Determine the intercepts of the graphs of the following equations.$$f(x)=14$$

Answer

**step1 Identify the equation type**

The given equation is a constant function, which means the output (y-value) is always a specific number, regardless of the input (x-value). In this case, $$f(x)=14$$ means $$y=14$$. This represents a horizontal line.

**step2 Determine the y-intercept**

The y-intercept is the point where the graph crosses the y-axis. At this point, the x-coordinate is 0. To find the y-intercept, substitute $$x=0$$ into the equation.

$$f(x)=14$$

Since there is no 'x' term in the equation, the value of $$f(x)$$ remains constant at 14, even when $$x=0$$.

$$f(0)=14$$

So, the y-intercept is at the point $$(0, 14)$$.

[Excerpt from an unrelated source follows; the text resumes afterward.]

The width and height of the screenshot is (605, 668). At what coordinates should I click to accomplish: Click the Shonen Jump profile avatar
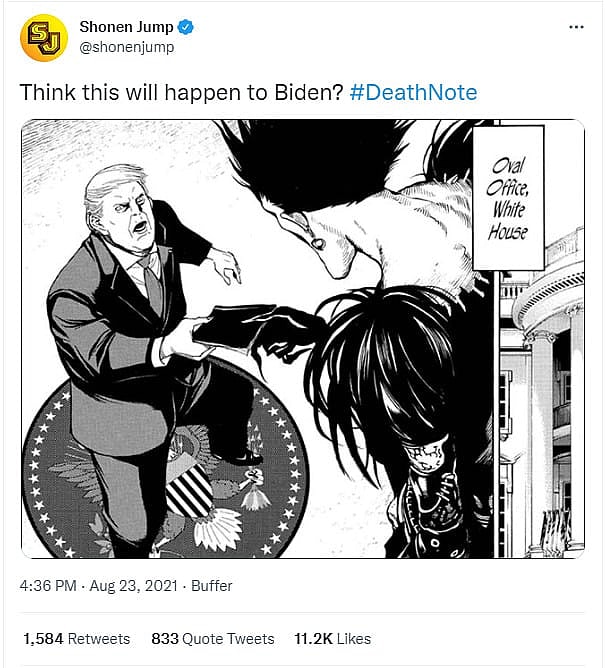click(x=44, y=38)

**step3 Determine the x-intercept**

The x-intercept is the point where the graph crosses the x-axis. At this point, the y-coordinate (or $$f(x)$$) is 0. To find the x-intercept, set $$f(x)=0$$ and solve for x.

$$f(x)=0$$

Substituting the given equation:

$$14=0$$

This statement is false. This means that the graph of $$y=14$$ never crosses or touches the x-axis. Therefore, there is no x-intercept.

Alternative answer

Answer: The y-intercept is (0, 14). There is no x-intercept. Explain
This is a question about finding where a graph crosses the 'x' line and the 'y' line. We call these "intercepts." The solving step is:

First, let's think about what `f(x) = 14` means. It means that no matter what 'x' is, the 'y' value (which is `f(x)`) is always 14. If we were to draw this, it would be a flat, straight line going across, 14 steps up from the bottom!

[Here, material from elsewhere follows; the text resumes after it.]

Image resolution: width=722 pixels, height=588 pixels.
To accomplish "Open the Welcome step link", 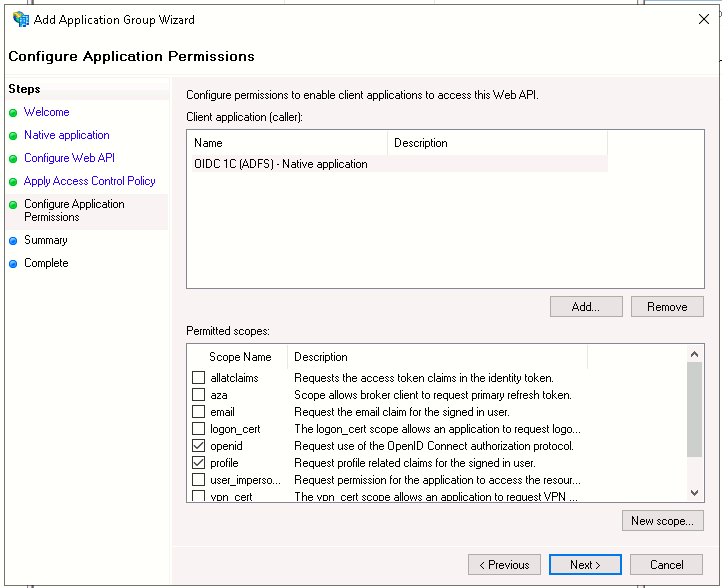I will pyautogui.click(x=47, y=113).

1. **Finding the y-intercept:**
The y-intercept is where the line crosses the 'y' axis. This happens when 'x' is exactly 0.
So, if `x = 0`, what is `f(0)`? Well, the problem says `f(x) = 14`, so `f(0)` is also `14`.
This means the line crosses the y-axis at the point `(0, 14)`.

2. **Finding the x-intercept:**
The x-intercept is where the line crosses the 'x' axis. This happens when the 'y' value (which is `f(x)`) is exactly 0.
So, we need to see if `f(x)` can ever be 0.
But our equation says `f(x) = 14`. Can 14 ever be 0? No way!
Since the line is always at `y = 14` and never goes down to `y = 0`, it will never cross the x-axis. So, there is no x-intercept.

Alternative answer

Answer: Y-intercept: (0, 14); No X-intercept Explain
This is a question about finding where a line crosses the 'x' and 'y' axes . The solving step is:

First, let's think about what $f(x)=14$ means. It means that no matter what 'x' is, the 'y' value is always 14. So, it's a straight horizontal line going through 14 on the 'y' axis. Imagine drawing a flat line on a graph that always stays at the height of 14 on the y-axis.

1. **Finding the Y-intercept (where it crosses the 'y' axis):**
The y-intercept is where the graph crosses the 'y' axis. This happens when 'x' is 0.
In our equation, if we put 'x=0', we still get $f(0)=14$.
So, the line crosses the y-axis at the point (0, 14). This is the only place it can cross the y-axis.

2. **Finding the X-intercept (where it crosses the 'x' axis):**
The x-intercept is where the graph crosses the 'x' axis. This happens when the 'y' value (or $f(x)$) is 0.
Our equation is $f(x)=14$. Can 14 ever be 0? Nope! 14 is always 14.
Since the line is flat at $y=14$, it will never ever touch or cross the x-axis (which is where y equals 0).
So, there is no x-intercept.

That's it! We found where it crosses the y-axis and saw that it doesn't cross the x-axis because it's a horizontal line way above it.